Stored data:
• • • •

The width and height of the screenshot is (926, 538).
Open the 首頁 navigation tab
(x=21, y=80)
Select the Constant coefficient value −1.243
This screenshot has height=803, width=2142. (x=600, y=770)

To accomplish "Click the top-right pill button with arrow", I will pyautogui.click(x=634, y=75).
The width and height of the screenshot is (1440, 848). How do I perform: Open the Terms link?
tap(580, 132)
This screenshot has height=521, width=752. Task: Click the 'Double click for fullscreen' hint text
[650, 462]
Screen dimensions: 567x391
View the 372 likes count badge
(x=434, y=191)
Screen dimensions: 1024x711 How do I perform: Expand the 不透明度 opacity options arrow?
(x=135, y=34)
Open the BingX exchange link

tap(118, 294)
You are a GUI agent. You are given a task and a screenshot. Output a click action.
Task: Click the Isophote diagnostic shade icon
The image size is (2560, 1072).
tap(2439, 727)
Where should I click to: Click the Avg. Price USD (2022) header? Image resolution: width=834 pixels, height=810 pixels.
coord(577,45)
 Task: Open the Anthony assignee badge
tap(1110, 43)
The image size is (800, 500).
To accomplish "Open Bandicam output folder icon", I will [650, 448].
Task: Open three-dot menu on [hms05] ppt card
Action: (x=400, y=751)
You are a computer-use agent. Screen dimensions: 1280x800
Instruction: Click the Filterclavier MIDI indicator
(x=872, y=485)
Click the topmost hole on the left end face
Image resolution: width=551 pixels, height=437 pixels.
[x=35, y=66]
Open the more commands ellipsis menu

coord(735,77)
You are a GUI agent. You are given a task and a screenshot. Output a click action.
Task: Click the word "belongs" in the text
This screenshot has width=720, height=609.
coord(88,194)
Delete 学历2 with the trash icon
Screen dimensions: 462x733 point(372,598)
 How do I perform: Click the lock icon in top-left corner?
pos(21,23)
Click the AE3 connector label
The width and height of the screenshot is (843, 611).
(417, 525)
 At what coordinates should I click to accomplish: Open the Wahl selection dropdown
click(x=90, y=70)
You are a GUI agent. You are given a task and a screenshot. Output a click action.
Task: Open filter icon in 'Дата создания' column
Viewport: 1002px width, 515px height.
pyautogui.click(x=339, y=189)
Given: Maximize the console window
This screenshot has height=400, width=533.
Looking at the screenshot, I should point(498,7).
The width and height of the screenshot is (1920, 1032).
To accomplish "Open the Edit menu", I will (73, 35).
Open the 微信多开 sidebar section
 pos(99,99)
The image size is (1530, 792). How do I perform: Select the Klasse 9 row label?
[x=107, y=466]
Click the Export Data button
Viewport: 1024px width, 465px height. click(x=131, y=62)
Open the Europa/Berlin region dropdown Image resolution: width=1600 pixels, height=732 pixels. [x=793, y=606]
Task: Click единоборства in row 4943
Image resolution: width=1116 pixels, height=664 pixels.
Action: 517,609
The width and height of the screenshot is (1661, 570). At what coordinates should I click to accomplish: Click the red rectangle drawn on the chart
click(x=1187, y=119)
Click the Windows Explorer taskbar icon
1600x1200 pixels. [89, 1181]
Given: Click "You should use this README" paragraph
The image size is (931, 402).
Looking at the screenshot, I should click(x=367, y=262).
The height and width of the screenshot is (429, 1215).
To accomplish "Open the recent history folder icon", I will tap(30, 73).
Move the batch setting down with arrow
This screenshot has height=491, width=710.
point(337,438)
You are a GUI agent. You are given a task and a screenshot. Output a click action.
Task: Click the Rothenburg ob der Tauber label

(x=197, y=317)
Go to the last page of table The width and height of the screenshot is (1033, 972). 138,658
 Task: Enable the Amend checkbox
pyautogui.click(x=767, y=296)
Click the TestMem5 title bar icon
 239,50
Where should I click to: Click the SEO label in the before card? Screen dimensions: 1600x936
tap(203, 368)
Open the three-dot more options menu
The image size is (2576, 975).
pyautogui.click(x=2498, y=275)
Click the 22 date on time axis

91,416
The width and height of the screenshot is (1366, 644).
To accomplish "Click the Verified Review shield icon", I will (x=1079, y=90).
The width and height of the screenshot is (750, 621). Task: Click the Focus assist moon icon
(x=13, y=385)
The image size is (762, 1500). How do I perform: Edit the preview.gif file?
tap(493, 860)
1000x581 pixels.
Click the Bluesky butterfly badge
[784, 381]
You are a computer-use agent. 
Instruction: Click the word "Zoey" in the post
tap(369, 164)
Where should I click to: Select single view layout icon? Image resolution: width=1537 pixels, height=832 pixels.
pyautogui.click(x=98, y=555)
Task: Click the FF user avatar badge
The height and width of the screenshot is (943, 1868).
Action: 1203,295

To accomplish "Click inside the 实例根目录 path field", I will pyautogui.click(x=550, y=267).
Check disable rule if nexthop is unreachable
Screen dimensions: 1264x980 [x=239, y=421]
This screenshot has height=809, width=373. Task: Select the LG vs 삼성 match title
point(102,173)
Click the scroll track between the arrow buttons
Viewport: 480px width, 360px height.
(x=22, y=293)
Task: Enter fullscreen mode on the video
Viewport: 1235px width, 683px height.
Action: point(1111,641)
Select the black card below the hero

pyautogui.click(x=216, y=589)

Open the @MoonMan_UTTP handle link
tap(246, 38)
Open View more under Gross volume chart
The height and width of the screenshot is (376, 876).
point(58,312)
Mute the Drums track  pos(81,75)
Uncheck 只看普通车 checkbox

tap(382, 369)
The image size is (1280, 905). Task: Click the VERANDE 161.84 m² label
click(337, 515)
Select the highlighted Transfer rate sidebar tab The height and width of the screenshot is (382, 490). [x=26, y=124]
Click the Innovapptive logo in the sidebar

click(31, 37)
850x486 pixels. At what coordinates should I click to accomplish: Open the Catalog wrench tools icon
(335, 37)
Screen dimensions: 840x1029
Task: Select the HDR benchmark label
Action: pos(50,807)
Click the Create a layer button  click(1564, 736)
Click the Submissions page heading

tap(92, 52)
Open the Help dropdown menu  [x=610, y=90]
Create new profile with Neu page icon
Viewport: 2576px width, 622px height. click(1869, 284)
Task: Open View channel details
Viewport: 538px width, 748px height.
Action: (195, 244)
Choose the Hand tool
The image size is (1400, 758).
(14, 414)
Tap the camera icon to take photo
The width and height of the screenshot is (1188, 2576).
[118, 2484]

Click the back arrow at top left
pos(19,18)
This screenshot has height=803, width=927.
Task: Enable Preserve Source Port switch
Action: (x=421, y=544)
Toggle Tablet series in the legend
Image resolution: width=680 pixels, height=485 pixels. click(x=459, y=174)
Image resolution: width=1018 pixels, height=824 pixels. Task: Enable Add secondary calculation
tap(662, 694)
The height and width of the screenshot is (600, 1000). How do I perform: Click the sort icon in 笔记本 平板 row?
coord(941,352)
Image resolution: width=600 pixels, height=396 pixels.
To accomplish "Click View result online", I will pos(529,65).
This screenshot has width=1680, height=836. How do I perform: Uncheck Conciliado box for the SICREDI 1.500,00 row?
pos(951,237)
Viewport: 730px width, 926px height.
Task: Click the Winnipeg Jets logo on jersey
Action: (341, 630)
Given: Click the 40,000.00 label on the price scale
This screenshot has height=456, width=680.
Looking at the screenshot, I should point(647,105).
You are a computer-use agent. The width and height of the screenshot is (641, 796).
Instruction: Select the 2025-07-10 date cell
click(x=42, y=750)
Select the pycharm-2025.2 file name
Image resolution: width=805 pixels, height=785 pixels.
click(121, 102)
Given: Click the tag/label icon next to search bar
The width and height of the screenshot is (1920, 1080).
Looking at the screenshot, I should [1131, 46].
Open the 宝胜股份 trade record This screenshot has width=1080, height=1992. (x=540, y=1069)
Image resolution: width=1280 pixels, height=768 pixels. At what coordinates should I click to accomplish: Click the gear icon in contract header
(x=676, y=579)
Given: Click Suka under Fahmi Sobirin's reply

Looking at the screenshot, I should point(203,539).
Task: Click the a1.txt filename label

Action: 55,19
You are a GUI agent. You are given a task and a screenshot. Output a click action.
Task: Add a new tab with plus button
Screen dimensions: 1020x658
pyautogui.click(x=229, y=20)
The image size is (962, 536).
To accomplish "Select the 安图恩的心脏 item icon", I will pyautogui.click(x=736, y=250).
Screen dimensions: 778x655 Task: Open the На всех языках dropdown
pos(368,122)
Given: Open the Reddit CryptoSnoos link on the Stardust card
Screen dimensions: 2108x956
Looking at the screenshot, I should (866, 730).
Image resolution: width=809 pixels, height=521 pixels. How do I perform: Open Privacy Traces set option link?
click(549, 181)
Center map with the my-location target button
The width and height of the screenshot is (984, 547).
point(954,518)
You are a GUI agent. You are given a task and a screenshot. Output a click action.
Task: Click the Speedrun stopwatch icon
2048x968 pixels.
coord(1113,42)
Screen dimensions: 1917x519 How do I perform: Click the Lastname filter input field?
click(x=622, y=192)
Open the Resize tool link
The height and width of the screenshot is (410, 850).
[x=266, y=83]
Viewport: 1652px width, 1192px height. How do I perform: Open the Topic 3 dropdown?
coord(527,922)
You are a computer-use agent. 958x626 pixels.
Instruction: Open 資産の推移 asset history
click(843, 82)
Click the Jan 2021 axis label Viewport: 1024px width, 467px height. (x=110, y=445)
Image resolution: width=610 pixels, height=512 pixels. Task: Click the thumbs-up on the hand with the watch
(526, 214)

• • • •

• What you will do:
Where a line of the entries contains the word "computer", count it, then state the total and nothing else.

• Task response:
4